(Entries on target coordinates)
★ ★ ★ ★ ★ ★ ★
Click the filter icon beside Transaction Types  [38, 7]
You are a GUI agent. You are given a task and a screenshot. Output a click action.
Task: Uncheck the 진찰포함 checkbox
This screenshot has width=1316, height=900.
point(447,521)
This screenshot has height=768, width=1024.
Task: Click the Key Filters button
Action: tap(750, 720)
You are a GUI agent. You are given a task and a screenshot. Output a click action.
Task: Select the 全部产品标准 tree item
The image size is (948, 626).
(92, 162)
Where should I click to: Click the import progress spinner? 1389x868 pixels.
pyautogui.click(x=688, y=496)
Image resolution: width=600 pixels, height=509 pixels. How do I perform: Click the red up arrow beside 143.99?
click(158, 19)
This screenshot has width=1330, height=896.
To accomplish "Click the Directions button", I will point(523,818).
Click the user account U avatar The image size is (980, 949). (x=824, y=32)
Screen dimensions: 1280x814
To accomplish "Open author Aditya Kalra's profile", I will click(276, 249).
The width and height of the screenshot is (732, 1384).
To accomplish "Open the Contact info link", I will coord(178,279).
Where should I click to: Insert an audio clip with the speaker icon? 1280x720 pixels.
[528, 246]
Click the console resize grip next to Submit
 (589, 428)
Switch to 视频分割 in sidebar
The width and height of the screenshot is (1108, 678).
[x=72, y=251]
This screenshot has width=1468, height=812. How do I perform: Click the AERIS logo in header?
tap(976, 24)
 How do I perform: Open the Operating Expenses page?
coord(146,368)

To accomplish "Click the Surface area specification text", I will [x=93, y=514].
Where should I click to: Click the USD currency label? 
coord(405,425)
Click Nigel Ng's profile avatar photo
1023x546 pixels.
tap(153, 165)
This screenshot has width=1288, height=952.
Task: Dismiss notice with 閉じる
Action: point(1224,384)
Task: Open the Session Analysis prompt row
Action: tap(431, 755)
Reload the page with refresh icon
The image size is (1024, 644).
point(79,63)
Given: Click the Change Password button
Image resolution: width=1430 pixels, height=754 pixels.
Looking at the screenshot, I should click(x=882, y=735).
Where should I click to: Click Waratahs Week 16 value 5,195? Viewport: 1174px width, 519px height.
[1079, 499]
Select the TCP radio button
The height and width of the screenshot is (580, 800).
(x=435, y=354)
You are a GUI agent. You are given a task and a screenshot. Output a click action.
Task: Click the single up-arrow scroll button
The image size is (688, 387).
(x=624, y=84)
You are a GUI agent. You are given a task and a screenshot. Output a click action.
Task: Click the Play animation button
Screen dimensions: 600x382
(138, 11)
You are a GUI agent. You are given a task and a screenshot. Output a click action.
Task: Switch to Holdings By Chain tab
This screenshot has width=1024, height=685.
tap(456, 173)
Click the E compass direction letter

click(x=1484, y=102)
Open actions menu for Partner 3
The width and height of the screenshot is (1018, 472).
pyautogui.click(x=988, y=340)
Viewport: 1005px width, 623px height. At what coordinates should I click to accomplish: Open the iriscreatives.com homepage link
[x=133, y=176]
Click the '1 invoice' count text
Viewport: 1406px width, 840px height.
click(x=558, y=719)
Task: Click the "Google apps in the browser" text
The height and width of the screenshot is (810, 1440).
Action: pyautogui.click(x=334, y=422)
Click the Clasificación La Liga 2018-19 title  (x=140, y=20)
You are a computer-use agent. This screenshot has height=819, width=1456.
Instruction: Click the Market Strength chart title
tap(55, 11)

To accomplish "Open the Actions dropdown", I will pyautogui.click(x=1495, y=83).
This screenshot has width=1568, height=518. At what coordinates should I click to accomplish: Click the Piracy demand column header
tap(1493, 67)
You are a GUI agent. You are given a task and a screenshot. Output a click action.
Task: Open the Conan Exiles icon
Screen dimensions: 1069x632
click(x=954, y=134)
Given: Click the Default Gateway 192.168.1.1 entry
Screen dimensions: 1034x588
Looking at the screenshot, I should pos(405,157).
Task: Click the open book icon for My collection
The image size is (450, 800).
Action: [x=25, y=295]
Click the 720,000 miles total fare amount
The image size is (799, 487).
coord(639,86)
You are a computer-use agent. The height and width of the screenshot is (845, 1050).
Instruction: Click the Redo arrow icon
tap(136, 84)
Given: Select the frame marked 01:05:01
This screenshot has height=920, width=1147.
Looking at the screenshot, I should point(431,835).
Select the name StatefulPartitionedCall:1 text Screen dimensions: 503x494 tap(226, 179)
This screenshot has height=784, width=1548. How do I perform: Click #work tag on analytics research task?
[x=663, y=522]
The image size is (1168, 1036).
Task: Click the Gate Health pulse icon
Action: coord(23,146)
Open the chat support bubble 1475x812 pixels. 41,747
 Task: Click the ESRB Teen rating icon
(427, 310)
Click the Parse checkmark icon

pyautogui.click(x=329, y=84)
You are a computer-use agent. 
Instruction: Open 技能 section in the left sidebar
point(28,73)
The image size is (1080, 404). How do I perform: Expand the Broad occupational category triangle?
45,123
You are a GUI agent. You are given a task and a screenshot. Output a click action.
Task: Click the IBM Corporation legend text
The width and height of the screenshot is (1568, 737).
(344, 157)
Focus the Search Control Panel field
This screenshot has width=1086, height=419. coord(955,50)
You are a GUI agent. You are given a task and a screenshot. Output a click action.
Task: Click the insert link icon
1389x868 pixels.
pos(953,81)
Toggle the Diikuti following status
★ ★ ★ ★ ★ ★ ★
YOUR INSTRUCTIONS » Reproduce every line of the material above verbatim, from start to finish.

SOLUTION TO THIS EXERCISE »
Click the filter icon beside Transaction Types  [38, 7]
You are a GUI agent. You are given a task and a screenshot. Output a click action.
Task: Uncheck the 진찰포함 checkbox
This screenshot has width=1316, height=900.
point(447,521)
This screenshot has height=768, width=1024.
Task: Click the Key Filters button
Action: tap(750, 720)
You are a GUI agent. You are given a task and a screenshot. Output a click action.
Task: Select the 全部产品标准 tree item
The image size is (948, 626).
(92, 162)
Where should I click to: Click the import progress spinner? 1389x868 pixels.
pyautogui.click(x=688, y=496)
Image resolution: width=600 pixels, height=509 pixels. How do I perform: Click the red up arrow beside 143.99?
click(158, 19)
This screenshot has width=1330, height=896.
To accomplish "Click the Directions button", I will point(523,818).
Click the user account U avatar The image size is (980, 949). (x=824, y=32)
Screen dimensions: 1280x814
To accomplish "Open author Aditya Kalra's profile", I will click(276, 249).
The width and height of the screenshot is (732, 1384).
To accomplish "Open the Contact info link", I will coord(178,279).
Where should I click to: Insert an audio clip with the speaker icon? 1280x720 pixels.
[528, 246]
Click the console resize grip next to Submit
 (589, 428)
Switch to 视频分割 in sidebar
The width and height of the screenshot is (1108, 678).
[x=72, y=251]
This screenshot has width=1468, height=812. How do I perform: Click the AERIS logo in header?
tap(976, 24)
 How do I perform: Open the Operating Expenses page?
coord(146,368)

To accomplish "Click the Surface area specification text", I will [x=93, y=514].
Where should I click to: Click the USD currency label? 
coord(405,425)
Click Nigel Ng's profile avatar photo
1023x546 pixels.
tap(153, 165)
This screenshot has width=1288, height=952.
Task: Dismiss notice with 閉じる
Action: point(1224,384)
Task: Open the Session Analysis prompt row
Action: tap(431, 755)
Reload the page with refresh icon
The image size is (1024, 644).
point(79,63)
Given: Click the Change Password button
Image resolution: width=1430 pixels, height=754 pixels.
Looking at the screenshot, I should click(x=882, y=735).
Where should I click to: Click Waratahs Week 16 value 5,195? Viewport: 1174px width, 519px height.
[1079, 499]
Select the TCP radio button
The height and width of the screenshot is (580, 800).
(x=435, y=354)
You are a GUI agent. You are given a task and a screenshot. Output a click action.
Task: Click the single up-arrow scroll button
The image size is (688, 387).
(x=624, y=84)
You are a GUI agent. You are given a task and a screenshot. Output a click action.
Task: Click the Play animation button
Screen dimensions: 600x382
(138, 11)
You are a GUI agent. You are given a task and a screenshot. Output a click action.
Task: Switch to Holdings By Chain tab
This screenshot has width=1024, height=685.
tap(456, 173)
Click the E compass direction letter

click(x=1484, y=102)
Open actions menu for Partner 3
The width and height of the screenshot is (1018, 472).
pyautogui.click(x=988, y=340)
Viewport: 1005px width, 623px height. At what coordinates should I click to accomplish: Open the iriscreatives.com homepage link
[x=133, y=176]
Click the '1 invoice' count text
Viewport: 1406px width, 840px height.
click(x=558, y=719)
Task: Click the "Google apps in the browser" text
The height and width of the screenshot is (810, 1440).
Action: pyautogui.click(x=334, y=422)
Click the Clasificación La Liga 2018-19 title  (x=140, y=20)
You are a computer-use agent. This screenshot has height=819, width=1456.
Instruction: Click the Market Strength chart title
tap(55, 11)

To accomplish "Open the Actions dropdown", I will pyautogui.click(x=1495, y=83).
This screenshot has width=1568, height=518. At what coordinates should I click to accomplish: Click the Piracy demand column header
tap(1493, 67)
You are a GUI agent. You are given a task and a screenshot. Output a click action.
Task: Open the Conan Exiles icon
Screen dimensions: 1069x632
click(x=954, y=134)
Given: Click the Default Gateway 192.168.1.1 entry
Screen dimensions: 1034x588
Looking at the screenshot, I should pos(405,157).
Task: Click the open book icon for My collection
The image size is (450, 800).
Action: [x=25, y=295]
Click the 720,000 miles total fare amount
The image size is (799, 487).
coord(639,86)
You are a computer-use agent. The height and width of the screenshot is (845, 1050).
Instruction: Click the Redo arrow icon
tap(136, 84)
Given: Select the frame marked 01:05:01
This screenshot has height=920, width=1147.
Looking at the screenshot, I should point(431,835).
Select the name StatefulPartitionedCall:1 text Screen dimensions: 503x494 tap(226, 179)
This screenshot has height=784, width=1548. How do I perform: Click #work tag on analytics research task?
[x=663, y=522]
The image size is (1168, 1036).
Task: Click the Gate Health pulse icon
Action: coord(23,146)
Open the chat support bubble 1475x812 pixels. 41,747
 Task: Click the ESRB Teen rating icon
(427, 310)
Click the Parse checkmark icon

pyautogui.click(x=329, y=84)
You are a computer-use agent. 
Instruction: Open 技能 section in the left sidebar
point(28,73)
The image size is (1080, 404). How do I perform: Expand the Broad occupational category triangle?
45,123
You are a GUI agent. You are given a task and a screenshot. Output a click action.
Task: Click the IBM Corporation legend text
The width and height of the screenshot is (1568, 737).
(344, 157)
Focus the Search Control Panel field
This screenshot has width=1086, height=419. coord(955,50)
You are a GUI agent. You are given a task and a screenshot. Output a click action.
Task: Click the insert link icon
1389x868 pixels.
pos(953,81)
Toggle the Diikuti following status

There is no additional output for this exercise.